Fenomena haji seperti ini memberikan pengaruh dalam transformasi perilaku dalam beragama. Sejatinya agama merupakan nilai-nilai yang hidup dalam masyarakat (living values) yang menjadi pondasi dan tuntunan bagi manusia dalam kehidupannya dengan menjunjung tinggi nilai-nilai etik dan moral yang menghasilkan perbuatan-perbuatan dan akhlak-akhlak yang baik. Dan yang paling berbahaya adalah pengaburan makna-makna spiritualitas dan ilahiyah dari Haji dengan legitimasi budaya komersial dan popular disempurnakan pemahaman yang sempit terhadap dalil-dalil al-Quran dan Sunnah. Â
Pemaknaan dalam Ibadah Haji
Joachim Watch (1958) mengemukakan beberapa kriteria mengenai pengalaman keagamaan. Pertama, pengalaman keagaaman merupakan suatu respon terhadap apa yang dialami sebagai realitas Ultim (the Ultime Reality) yang maksudnya adalah sesuatu yang mengesankan dan menantang kita. Haji seharusnya memberikan pengalaman spiritual yang berkesan mendalam bagi yang melaksanakannya Kedua, pengalaman keagaaman itu harus dianggap sebagai suatu respon yang menyeluruh terhadap realitas Ultim, yaitu pribadi yang utuh yang melibatkan jiwa, emosi, dan kehendak sekaligus. Ketiga, pengalaman keagaaman menghendaki intensitas, yaitu suatu pengalaman yang yang sangat kuat dan komperhensif dan mendalam.Keempat, pengalaman keagaaman sejati selalu berujung pada tindakan. Ia melibatkan imperative, sumber motivasi, dan tindakan yang kuat. Â Â
Pemaknaan simbol pemakaian ihram yang dimisalkan seperti praktek kesederhanaan/eligetarian,pemisahan dengan kehidupan duniawi dan konsep persamaan manusia di mata Tuhan. Sa`i diangggap sebagai manifestasi perjuangan siti hawa ketika berlari dari bukit shafa menuju bukit marwa mencari air untuk anaknya Ismail AS. Dan Arafah sebagai gambaran dahsyatnya Padang Mahsyar tempat berkumpulnya seluruh umat manusia dari Adam AS hingga manusia akhir zaman pada hari kiamat.

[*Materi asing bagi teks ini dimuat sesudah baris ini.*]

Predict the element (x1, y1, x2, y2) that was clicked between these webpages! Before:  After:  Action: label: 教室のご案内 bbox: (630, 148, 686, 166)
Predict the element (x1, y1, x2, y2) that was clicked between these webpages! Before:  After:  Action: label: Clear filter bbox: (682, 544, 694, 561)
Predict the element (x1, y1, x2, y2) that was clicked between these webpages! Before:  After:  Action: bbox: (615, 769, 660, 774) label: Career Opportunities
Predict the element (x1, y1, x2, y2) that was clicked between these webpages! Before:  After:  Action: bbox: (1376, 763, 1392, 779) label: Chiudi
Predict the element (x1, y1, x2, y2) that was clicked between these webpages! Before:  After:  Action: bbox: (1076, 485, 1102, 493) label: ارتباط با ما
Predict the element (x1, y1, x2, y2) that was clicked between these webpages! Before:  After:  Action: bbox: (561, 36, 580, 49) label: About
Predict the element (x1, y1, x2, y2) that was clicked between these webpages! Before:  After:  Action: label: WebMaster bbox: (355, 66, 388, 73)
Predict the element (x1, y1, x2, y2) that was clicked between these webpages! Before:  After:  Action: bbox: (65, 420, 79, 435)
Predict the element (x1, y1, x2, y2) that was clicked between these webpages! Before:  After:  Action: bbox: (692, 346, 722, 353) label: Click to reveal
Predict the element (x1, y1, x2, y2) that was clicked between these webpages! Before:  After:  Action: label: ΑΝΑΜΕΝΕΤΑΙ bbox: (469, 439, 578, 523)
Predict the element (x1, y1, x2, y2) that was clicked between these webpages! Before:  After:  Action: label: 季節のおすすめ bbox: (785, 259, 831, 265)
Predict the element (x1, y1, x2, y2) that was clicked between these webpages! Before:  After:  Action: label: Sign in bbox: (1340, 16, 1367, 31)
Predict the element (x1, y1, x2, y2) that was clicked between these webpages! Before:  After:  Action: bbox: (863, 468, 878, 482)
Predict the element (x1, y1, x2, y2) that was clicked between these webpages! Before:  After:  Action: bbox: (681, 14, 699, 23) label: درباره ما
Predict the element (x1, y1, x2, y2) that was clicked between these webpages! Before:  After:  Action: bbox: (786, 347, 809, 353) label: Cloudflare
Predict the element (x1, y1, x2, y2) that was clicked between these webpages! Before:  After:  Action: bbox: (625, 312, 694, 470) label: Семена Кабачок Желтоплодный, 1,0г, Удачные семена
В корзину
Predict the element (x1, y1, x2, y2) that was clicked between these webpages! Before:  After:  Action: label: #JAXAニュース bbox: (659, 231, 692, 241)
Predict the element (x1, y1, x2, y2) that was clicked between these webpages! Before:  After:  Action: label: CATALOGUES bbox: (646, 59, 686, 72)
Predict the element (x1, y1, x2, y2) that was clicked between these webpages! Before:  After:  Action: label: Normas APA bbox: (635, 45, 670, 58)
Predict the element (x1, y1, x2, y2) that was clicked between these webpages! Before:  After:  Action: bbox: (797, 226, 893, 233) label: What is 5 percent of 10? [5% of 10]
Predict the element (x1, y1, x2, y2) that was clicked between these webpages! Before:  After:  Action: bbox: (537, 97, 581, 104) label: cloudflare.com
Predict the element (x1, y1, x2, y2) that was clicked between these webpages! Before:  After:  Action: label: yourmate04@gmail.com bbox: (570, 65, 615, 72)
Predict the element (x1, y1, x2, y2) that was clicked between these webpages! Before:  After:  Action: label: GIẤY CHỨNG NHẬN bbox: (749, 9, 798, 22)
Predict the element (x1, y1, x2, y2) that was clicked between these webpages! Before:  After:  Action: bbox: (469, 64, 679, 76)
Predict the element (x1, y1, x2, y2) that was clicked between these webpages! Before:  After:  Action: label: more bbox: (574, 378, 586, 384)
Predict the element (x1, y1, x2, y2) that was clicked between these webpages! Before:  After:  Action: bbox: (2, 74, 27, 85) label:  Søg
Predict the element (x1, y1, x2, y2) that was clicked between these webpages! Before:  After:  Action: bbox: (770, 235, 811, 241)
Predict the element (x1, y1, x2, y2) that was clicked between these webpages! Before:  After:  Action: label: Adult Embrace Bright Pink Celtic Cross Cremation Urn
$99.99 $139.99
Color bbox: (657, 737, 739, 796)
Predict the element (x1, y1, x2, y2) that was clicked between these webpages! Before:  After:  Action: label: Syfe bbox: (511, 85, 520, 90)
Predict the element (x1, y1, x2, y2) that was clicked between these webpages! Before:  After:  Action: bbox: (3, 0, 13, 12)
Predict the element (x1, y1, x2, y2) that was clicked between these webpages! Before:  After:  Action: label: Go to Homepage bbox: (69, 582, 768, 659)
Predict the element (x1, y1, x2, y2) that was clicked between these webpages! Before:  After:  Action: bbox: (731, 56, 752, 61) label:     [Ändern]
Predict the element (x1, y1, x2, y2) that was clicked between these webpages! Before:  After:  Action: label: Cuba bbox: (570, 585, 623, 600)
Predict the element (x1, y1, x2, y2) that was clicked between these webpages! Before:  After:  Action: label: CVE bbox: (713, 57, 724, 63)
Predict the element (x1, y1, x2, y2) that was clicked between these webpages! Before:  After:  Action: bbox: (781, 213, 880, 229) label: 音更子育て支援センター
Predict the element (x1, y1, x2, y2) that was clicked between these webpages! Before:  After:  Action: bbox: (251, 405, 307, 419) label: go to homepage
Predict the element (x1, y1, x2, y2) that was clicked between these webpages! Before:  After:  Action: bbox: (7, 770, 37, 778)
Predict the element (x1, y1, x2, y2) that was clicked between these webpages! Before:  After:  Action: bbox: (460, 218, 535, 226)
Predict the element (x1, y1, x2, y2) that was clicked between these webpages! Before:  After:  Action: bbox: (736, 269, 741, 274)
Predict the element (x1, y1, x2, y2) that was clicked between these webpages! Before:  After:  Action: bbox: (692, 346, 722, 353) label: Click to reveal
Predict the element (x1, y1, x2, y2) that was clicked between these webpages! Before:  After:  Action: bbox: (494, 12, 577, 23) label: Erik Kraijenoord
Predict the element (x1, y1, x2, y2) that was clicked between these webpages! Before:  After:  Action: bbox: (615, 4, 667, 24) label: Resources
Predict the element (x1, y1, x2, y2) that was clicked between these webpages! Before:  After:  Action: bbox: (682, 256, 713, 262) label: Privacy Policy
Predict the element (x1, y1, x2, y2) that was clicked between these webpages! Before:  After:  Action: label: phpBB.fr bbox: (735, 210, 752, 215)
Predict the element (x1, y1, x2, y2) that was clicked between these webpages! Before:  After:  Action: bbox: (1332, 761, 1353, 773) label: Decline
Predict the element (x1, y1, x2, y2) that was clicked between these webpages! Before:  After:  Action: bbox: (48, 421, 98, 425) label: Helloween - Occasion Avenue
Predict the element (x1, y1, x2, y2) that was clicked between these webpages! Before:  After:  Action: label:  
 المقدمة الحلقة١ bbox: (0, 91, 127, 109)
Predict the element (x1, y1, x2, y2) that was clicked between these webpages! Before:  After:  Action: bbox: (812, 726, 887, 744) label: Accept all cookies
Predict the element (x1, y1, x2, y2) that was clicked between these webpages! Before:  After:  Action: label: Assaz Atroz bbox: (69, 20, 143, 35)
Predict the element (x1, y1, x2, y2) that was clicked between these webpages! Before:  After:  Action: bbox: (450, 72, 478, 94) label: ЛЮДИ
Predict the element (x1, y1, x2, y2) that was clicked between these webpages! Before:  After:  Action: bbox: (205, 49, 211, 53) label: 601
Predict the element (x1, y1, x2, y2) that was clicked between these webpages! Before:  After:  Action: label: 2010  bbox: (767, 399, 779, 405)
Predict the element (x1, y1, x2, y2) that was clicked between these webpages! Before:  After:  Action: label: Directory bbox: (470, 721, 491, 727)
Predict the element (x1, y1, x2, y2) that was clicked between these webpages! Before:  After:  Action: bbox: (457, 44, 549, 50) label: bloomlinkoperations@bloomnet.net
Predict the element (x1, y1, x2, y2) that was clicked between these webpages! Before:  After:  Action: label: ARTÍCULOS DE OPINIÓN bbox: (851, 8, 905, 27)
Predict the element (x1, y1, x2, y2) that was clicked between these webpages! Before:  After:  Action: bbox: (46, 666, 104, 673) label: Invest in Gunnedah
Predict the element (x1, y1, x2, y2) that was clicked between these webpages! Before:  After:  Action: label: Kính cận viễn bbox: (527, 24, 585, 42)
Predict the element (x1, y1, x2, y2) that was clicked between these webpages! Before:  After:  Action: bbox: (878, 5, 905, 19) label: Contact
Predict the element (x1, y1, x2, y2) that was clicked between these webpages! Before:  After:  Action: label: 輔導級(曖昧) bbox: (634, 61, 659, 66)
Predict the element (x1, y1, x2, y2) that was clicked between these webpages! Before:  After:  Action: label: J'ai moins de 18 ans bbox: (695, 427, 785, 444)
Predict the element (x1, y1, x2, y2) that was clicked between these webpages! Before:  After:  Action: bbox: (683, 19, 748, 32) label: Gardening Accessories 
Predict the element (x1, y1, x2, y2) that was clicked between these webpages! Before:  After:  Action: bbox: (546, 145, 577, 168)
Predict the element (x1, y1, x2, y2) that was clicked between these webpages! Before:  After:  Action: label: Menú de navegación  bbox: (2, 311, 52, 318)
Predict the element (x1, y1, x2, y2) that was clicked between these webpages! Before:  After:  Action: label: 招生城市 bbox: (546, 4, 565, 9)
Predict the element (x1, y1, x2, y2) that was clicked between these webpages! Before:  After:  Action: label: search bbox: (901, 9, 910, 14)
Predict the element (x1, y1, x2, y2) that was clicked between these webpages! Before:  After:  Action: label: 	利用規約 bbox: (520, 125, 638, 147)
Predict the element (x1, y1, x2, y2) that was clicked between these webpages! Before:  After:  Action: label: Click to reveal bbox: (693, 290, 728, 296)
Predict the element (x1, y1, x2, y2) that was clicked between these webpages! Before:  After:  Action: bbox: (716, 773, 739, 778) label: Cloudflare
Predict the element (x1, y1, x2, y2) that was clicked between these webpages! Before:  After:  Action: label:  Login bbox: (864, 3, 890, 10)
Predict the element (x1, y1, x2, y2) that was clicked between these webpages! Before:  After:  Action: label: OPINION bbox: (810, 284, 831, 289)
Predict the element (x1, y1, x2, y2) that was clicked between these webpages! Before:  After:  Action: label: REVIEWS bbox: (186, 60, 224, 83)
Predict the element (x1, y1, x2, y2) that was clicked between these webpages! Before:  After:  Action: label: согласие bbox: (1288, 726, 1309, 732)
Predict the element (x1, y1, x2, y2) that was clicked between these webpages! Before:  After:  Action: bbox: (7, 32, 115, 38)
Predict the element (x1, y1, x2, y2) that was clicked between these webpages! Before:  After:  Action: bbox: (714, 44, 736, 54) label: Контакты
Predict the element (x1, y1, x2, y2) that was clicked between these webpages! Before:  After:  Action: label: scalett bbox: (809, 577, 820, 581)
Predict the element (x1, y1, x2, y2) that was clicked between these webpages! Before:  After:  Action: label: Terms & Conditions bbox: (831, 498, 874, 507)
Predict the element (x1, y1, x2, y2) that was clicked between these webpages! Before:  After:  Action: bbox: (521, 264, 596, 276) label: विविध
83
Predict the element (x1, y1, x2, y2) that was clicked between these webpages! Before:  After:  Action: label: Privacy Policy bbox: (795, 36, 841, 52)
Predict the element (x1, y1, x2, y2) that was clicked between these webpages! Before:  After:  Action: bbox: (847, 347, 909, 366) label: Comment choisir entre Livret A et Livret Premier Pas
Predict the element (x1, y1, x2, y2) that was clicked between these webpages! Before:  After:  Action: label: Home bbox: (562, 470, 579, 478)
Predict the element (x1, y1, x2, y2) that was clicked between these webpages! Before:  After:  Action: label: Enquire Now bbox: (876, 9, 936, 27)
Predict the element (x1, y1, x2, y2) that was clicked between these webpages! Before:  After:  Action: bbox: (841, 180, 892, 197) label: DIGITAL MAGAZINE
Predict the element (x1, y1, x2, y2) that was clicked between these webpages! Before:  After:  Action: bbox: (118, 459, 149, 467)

Pengalaman keagamaan yang dikehendaki dalam pelaksanaan haji adalah bagaimana seorang yang berhaji dapat memaknai perjuangan nabi Ibrahim dan nabi Ismail dalam menegakkan dasar-dasar keyakinan monoteisme/tauhid bagi umat manusia.Dan juga, Haji merupakan bentuk puncak rasa syukur Rasulullah dan para sahabat waktu itu atas keberhasilan umat islam dalam memperjuangkan Islam setelah 23 tahun yang berat. Akan tetapi, yang paling fundamental dalam pelaksanaan haji dan ibadah-ibadah lainnya adalah penghambaan diri manusia kepada Tuhan tanpa balasan. Dan pengalaman-pengalaman ini akan membentuk seorang pribadi muslim yang ikhlas, berakhlak mulia dan peduli dengan lingkungan sekitar.
Oleh karena itu sudah semestinyalah kita mengembalikan nilai-nilai spiritualis keislaman kita kembalikan kepada tempatnya, dan menghilangkan embel-embel keduniawian dalam setiap peribadatan.